INSTRUCTIONS FOR THE TASK: Could you show each line of the records that contains the word "computer"?

INFORMATION SUPPLIED:
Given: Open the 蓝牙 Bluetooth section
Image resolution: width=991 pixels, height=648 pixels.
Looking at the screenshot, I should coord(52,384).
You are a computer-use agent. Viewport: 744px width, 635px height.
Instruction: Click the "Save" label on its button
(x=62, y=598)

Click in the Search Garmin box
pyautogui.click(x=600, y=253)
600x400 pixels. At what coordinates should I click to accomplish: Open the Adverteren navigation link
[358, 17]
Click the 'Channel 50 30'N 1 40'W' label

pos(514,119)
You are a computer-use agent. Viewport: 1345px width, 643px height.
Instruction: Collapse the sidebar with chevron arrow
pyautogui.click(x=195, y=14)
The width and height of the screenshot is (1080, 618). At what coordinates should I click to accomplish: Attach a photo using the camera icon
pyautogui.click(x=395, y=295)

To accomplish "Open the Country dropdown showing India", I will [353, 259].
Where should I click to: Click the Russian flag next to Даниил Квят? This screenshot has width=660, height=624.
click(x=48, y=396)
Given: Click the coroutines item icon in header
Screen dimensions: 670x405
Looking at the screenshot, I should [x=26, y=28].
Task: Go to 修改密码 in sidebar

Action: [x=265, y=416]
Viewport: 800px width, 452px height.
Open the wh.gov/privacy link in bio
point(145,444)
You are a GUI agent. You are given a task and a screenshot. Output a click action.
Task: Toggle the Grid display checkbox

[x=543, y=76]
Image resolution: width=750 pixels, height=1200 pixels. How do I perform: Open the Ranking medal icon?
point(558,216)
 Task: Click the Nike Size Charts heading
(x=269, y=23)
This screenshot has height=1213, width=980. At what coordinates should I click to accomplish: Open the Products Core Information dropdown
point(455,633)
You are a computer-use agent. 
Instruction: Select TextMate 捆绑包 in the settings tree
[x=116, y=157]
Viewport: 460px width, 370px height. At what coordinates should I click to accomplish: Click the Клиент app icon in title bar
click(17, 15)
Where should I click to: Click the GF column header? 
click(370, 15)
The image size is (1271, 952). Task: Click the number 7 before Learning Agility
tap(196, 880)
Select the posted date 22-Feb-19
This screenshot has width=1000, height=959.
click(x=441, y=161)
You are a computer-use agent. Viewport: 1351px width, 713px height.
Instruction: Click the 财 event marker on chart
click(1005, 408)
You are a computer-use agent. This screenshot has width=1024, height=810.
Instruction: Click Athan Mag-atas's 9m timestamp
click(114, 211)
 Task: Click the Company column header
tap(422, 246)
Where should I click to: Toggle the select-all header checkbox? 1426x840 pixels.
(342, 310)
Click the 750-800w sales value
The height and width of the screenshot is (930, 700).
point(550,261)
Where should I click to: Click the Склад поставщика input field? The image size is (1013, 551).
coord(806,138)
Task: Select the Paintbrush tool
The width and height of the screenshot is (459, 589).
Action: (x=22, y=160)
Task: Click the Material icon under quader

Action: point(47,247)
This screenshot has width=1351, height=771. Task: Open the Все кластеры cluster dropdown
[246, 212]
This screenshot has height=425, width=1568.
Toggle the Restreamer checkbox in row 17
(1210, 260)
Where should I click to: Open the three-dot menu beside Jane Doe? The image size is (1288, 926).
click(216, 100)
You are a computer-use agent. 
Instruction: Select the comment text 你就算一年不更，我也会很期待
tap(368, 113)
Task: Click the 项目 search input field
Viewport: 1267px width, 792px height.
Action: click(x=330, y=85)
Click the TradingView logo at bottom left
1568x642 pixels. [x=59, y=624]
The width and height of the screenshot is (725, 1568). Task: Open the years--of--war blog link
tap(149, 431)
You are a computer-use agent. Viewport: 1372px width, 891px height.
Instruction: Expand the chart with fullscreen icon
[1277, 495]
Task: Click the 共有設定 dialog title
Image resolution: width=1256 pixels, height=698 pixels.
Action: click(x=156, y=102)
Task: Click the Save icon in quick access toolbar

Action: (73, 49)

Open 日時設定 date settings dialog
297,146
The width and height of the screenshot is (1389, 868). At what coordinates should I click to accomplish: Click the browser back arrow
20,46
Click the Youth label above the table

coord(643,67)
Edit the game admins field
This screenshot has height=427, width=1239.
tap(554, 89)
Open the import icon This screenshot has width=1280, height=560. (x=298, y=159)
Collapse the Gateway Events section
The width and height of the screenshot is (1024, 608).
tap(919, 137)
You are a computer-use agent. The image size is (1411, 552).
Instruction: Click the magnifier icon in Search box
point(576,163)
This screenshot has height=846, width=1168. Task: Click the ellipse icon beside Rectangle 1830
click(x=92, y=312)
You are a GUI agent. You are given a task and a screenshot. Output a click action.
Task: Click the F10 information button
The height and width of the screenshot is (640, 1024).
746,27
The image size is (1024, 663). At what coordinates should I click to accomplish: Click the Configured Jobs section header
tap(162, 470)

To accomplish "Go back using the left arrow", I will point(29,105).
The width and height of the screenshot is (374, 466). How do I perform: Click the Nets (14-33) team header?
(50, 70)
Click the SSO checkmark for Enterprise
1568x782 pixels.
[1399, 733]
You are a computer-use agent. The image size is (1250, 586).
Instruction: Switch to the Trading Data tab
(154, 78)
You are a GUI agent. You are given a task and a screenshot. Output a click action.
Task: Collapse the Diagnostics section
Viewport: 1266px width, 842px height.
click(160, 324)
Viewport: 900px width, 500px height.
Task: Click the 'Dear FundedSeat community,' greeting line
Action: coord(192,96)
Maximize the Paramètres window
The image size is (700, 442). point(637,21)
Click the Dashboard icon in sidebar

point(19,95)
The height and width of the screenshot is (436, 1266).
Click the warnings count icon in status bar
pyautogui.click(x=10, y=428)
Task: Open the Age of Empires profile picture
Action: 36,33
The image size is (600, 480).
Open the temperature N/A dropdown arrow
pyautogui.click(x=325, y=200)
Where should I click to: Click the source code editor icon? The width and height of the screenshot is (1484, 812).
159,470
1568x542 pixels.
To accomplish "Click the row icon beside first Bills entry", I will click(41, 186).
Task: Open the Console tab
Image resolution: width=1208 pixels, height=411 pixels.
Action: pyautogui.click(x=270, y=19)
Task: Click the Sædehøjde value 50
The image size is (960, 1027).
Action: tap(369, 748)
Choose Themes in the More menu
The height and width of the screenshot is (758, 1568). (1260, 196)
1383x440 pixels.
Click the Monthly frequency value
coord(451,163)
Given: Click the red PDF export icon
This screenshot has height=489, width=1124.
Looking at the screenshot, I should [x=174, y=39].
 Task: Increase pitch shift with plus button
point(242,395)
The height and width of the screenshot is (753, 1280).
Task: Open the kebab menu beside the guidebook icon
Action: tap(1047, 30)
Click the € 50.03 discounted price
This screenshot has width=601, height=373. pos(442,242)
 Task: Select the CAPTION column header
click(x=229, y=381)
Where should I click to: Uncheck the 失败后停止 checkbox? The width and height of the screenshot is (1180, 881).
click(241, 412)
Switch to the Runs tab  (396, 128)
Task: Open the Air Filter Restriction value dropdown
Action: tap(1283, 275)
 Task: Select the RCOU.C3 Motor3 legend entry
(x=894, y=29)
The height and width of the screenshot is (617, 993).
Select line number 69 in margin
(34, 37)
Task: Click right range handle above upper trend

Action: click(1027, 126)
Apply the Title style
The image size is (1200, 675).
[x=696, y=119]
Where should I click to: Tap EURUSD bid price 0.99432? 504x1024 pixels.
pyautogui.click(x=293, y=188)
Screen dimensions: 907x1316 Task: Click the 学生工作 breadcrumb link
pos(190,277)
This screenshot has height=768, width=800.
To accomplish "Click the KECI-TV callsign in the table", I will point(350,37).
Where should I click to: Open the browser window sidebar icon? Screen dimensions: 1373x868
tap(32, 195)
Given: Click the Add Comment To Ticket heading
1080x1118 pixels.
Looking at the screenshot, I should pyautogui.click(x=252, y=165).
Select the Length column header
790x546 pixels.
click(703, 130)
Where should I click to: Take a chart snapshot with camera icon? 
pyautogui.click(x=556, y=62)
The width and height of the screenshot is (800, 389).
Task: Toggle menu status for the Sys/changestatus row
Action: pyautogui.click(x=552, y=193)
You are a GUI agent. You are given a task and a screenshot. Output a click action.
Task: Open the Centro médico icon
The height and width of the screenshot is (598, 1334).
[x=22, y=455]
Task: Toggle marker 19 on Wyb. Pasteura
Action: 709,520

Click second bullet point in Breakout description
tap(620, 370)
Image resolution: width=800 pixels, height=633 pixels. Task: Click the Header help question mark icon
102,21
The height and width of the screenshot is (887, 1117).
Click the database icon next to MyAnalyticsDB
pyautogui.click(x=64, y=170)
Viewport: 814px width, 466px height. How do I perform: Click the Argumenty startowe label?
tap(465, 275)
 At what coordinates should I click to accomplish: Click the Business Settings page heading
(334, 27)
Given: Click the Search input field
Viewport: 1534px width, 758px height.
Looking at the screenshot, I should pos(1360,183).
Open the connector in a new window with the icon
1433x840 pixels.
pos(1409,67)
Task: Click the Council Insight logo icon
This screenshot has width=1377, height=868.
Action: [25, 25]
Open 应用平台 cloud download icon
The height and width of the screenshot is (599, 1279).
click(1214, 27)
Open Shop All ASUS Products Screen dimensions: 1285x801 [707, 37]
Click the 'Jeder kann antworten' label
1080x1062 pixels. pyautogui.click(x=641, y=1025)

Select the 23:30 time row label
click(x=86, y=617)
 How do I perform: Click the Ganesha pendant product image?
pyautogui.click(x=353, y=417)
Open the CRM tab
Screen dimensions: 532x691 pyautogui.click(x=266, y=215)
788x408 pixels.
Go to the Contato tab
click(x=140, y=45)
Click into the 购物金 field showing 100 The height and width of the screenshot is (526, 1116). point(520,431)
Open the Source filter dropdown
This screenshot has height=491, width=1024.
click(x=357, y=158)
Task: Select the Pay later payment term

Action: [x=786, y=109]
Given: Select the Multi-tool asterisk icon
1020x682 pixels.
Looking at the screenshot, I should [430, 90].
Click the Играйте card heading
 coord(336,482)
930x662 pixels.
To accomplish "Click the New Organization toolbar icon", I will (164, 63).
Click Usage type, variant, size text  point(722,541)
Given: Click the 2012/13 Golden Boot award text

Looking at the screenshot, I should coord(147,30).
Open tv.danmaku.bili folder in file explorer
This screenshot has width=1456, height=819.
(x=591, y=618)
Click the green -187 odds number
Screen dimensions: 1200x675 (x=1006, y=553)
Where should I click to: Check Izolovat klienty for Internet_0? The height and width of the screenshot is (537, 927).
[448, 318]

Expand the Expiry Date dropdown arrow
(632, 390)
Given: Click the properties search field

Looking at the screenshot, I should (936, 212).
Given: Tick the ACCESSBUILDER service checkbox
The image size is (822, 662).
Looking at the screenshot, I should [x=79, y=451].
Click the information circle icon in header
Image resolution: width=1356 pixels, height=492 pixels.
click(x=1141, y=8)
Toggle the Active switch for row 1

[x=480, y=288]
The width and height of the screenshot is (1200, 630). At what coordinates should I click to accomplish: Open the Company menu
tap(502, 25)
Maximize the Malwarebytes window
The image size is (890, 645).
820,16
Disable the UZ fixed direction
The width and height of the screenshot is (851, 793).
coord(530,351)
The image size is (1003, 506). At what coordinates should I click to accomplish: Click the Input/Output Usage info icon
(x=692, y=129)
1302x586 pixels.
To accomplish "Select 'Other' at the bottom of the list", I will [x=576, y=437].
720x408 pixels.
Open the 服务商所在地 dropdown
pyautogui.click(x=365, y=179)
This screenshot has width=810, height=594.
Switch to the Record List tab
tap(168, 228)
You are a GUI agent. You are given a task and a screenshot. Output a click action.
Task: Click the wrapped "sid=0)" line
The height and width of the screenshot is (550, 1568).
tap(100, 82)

REPLY:
You are a computer-use agent. Viewport: 744px width, 635px height.
You are a computer-use agent. Viewport: 1345px width, 643px height.
You are a computer-use agent. 
You are a computer-use agent. Viewport: 1351px width, 713px height.
You are a computer-use agent. This screenshot has width=1024, height=810.
You are a computer-use agent. 
You are a computer-use agent. Viewport: 1372px width, 891px height.
You are a computer-use agent. The image size is (1411, 552).
You are a computer-use agent. The image size is (1250, 586).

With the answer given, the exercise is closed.